Cloud Circles on radar.
As you know a great deal of speculation and rumour surrounds the subject of cloud
circles. These have been highlighted by radar across the USA and Canada in the last
18 months or so.
I have made many inquiries within the Meteorological Service in the UK (Dept of
MOD-British Government) and here in the USA through a number of Meteorological
organisations. In the USA it has been impossible to reach an actual human being -
all attempts are either ignored or referred to machines.
I have been successful with detailed and very useful discussion with scientists working
for the British Government. It seems most likely that these strange patterns are a
radar artefact. It has been confirmed by the MOD that the cloud circles are also
appearing in the UK but that they have no reason to believe that they are meteorological
in nature.
For information here is a reply from an expert at the UK Met. office:
Colin,
Your email has been passed onto me for reply.

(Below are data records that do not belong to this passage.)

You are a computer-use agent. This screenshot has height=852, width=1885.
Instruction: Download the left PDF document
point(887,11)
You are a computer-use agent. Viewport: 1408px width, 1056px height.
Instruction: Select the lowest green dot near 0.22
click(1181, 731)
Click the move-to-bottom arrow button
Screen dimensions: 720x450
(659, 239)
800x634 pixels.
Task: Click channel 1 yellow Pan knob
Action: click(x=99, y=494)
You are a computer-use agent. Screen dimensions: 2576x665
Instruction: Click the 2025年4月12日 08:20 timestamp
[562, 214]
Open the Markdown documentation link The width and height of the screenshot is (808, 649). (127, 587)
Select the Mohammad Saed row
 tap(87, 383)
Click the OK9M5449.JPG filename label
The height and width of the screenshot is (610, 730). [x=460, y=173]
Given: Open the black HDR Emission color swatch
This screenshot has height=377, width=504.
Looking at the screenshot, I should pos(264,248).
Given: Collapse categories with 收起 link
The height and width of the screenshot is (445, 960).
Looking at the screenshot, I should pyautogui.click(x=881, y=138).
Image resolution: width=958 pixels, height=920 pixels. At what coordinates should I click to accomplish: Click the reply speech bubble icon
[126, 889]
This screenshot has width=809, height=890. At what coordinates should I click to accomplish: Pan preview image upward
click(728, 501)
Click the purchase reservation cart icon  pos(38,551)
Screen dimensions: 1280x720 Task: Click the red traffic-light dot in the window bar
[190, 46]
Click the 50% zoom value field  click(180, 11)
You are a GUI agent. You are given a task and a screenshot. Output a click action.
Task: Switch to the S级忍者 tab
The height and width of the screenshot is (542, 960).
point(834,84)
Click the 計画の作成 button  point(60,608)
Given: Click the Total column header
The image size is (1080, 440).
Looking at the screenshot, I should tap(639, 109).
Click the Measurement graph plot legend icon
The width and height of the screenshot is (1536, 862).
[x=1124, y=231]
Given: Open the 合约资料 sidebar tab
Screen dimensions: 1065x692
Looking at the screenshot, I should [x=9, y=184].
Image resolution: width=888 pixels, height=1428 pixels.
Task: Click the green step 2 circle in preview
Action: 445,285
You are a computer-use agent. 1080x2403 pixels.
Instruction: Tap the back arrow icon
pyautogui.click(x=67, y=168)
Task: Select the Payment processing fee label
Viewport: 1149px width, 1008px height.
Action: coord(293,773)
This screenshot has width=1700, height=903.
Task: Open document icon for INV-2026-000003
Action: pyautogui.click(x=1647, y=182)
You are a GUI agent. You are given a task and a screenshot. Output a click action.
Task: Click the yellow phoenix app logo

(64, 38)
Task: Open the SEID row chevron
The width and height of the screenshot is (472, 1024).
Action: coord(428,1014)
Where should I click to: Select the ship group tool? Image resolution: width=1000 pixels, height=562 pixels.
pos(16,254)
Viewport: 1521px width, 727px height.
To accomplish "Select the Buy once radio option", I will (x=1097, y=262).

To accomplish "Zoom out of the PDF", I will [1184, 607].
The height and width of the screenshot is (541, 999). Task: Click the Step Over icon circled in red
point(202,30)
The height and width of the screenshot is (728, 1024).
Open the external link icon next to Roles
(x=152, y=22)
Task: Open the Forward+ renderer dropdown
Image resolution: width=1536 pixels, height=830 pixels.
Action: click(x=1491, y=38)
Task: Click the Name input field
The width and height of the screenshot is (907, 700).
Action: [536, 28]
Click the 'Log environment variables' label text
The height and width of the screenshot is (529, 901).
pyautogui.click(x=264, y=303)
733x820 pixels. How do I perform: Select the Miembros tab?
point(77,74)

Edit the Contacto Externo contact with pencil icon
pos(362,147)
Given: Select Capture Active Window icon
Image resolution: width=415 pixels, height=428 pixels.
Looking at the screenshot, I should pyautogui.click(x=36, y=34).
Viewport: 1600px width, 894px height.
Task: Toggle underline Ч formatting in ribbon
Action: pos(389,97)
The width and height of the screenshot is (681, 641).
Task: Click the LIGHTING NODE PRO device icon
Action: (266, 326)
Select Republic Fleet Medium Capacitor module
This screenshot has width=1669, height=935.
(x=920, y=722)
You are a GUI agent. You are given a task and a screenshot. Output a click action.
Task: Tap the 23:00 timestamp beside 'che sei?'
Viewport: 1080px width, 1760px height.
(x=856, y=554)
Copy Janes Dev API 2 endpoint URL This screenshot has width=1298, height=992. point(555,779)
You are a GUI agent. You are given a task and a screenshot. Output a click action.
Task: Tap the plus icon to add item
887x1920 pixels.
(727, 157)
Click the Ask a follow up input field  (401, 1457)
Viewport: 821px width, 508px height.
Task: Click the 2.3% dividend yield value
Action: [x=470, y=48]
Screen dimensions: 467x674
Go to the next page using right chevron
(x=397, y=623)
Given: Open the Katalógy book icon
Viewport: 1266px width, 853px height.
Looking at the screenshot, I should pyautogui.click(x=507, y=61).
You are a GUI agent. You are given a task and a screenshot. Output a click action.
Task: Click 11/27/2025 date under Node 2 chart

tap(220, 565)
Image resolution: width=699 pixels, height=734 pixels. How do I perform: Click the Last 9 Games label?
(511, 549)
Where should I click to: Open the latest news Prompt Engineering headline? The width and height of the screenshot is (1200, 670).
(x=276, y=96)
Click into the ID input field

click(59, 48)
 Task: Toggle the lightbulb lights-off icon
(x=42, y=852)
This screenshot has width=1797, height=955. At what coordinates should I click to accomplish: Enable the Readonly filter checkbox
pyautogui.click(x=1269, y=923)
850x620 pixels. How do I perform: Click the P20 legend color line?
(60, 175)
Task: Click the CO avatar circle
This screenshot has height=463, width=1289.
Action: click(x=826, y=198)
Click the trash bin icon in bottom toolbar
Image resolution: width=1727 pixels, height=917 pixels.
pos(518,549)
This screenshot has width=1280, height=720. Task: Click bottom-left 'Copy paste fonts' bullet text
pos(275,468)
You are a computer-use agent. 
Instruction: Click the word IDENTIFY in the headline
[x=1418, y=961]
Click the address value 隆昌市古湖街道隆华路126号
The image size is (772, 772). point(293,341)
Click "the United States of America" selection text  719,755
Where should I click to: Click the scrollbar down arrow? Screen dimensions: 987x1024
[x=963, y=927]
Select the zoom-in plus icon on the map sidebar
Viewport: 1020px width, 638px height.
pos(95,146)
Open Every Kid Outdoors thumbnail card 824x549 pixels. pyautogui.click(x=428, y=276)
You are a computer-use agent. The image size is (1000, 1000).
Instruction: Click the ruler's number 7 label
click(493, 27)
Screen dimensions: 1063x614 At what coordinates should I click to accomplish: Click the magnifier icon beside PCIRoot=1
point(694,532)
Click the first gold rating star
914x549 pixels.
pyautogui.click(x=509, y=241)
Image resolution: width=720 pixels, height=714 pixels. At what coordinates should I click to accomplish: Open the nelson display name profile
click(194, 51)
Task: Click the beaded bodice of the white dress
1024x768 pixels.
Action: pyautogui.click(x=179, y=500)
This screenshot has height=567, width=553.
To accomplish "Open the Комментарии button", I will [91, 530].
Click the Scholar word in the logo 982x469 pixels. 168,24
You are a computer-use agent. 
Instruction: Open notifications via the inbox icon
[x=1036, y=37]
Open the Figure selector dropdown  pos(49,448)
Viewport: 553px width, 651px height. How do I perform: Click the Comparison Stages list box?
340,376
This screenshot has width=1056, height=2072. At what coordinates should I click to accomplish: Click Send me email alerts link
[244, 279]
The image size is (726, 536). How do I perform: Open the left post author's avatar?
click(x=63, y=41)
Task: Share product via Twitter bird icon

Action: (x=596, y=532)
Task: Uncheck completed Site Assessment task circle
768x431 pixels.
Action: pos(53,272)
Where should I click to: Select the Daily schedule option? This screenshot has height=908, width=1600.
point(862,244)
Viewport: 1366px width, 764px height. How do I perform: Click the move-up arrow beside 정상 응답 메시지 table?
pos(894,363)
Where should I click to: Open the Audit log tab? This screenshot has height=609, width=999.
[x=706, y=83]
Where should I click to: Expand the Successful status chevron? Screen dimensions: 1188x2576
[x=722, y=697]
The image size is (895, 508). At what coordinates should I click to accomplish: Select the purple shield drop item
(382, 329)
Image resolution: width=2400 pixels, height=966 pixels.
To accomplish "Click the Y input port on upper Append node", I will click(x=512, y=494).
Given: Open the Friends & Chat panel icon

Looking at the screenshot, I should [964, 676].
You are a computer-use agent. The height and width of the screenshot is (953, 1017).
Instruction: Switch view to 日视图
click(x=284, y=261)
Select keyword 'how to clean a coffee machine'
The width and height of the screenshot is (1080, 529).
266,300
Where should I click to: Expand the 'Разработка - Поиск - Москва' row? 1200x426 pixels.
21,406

I have looked at the sample image and my guess would be that this and similar patterns do
not have a meteorological origin. There can be several causes of geometric ring or spoke
patterns:-
a) If there is an unexpected increase in the amount of electrical noise in the radar system. This noise tends to 'break through' at a particular range because the effective gain is higher at long range to compensate for the inverse square fall off in the signal. Having said that, the smaller 'holes' in your sample image at extreme range dont fit this.
b) when the engineers are checking or calibrating the radar, they may inject artificial signals into the system but forget to turn off the data supply to the outside world. This can result in ring patterns.
c) Interference from other radars or
noise sources can produce spoke patterns. - particularly when two radars which are close
together in frequency are pointing at each other.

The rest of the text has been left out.